- [Prompt]
Among the lines of the listing below, retype exactly those from the one containing "The width and" through the one containing "the fast forward", both included. Do not include pictures.

- [Supplied information]
****************************************
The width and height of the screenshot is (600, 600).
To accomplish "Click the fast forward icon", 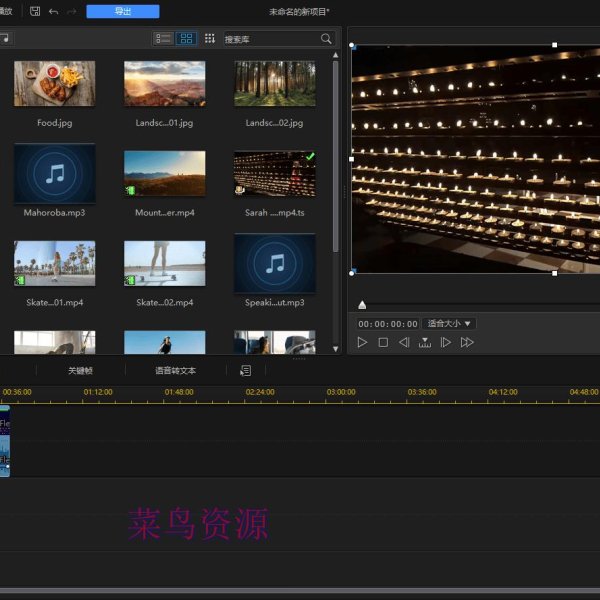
****************************************
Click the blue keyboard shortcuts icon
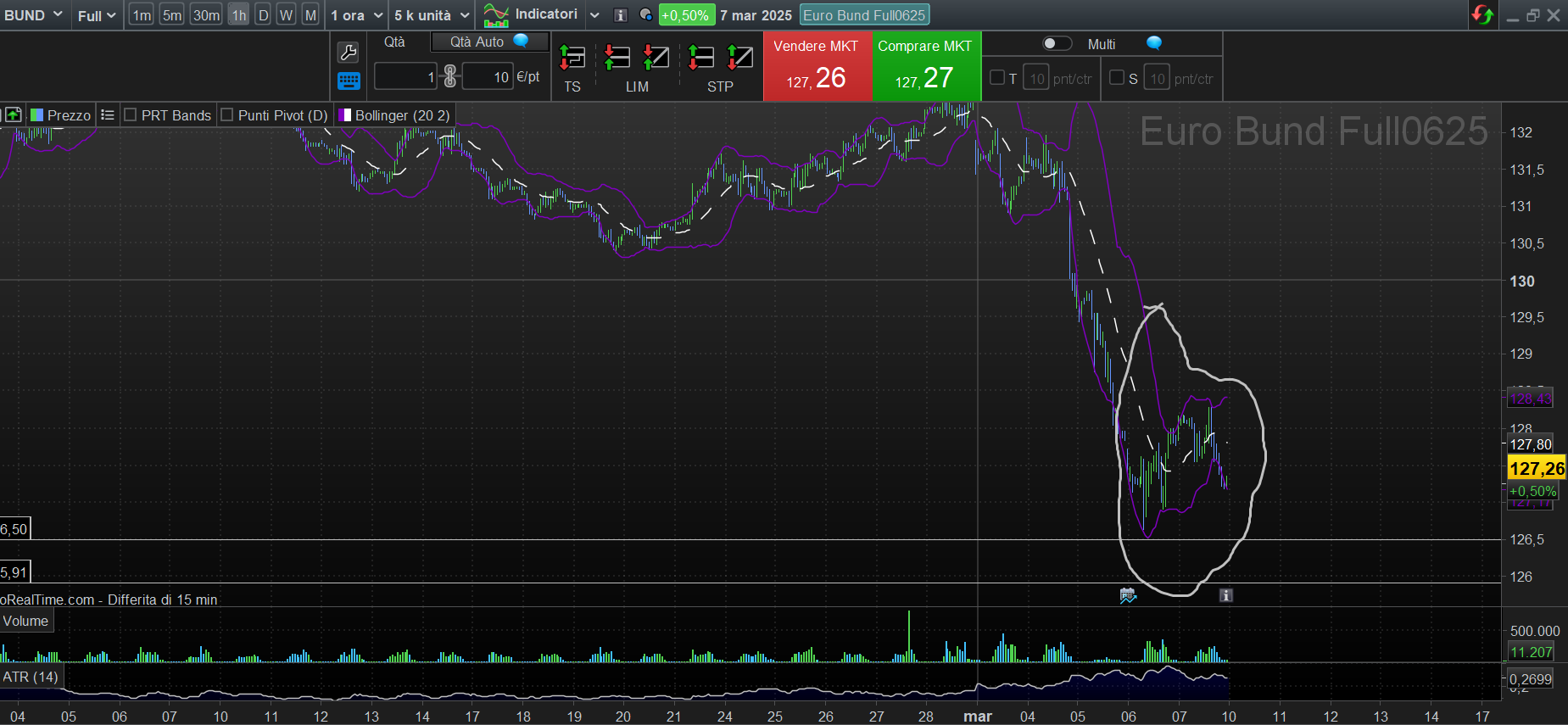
****************************************
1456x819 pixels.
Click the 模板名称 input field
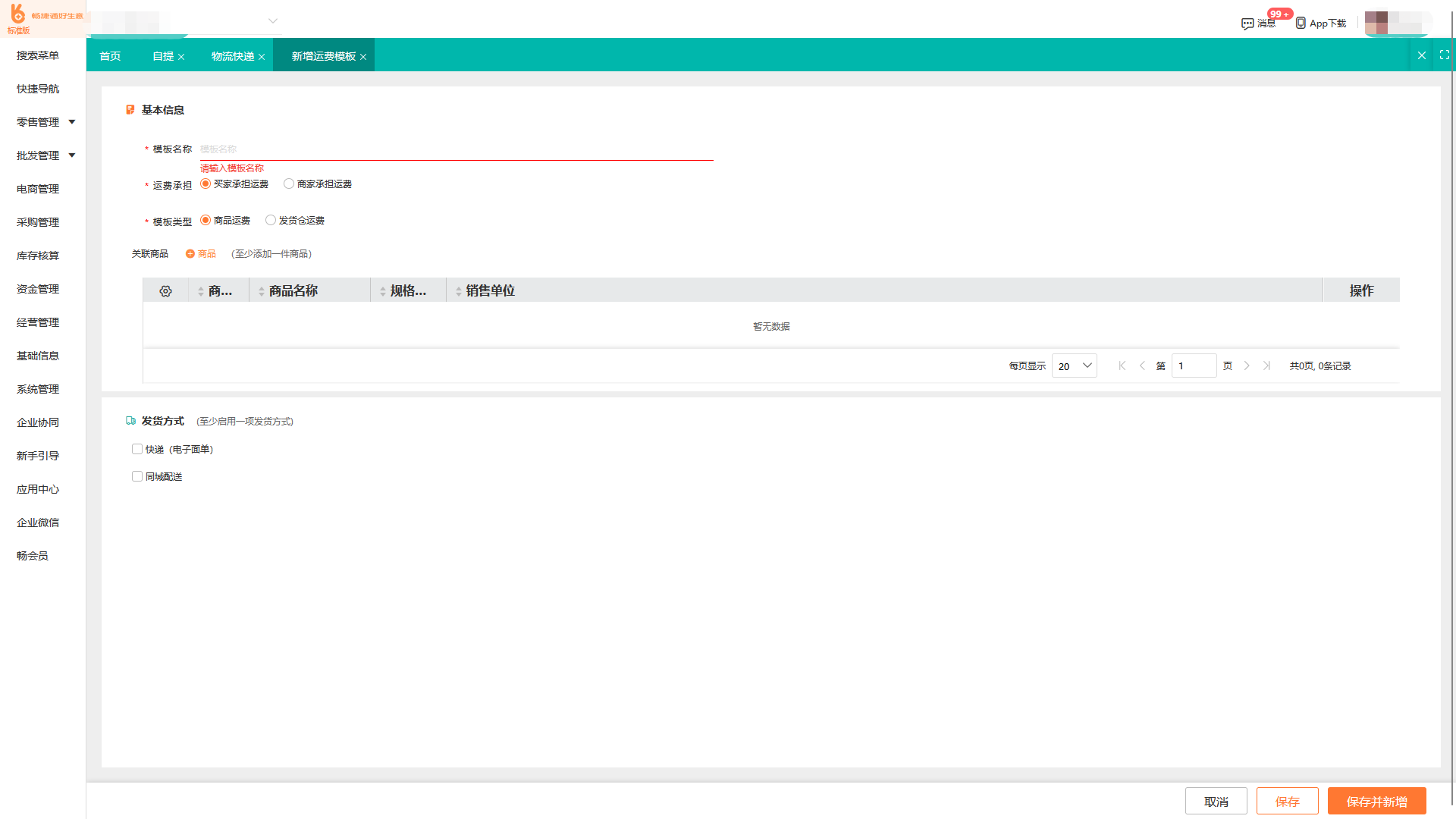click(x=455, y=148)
****************************************
- [Answer to this problem]
The width and height of the screenshot is (600, 600).
To accomplish "Click the fast forward icon", 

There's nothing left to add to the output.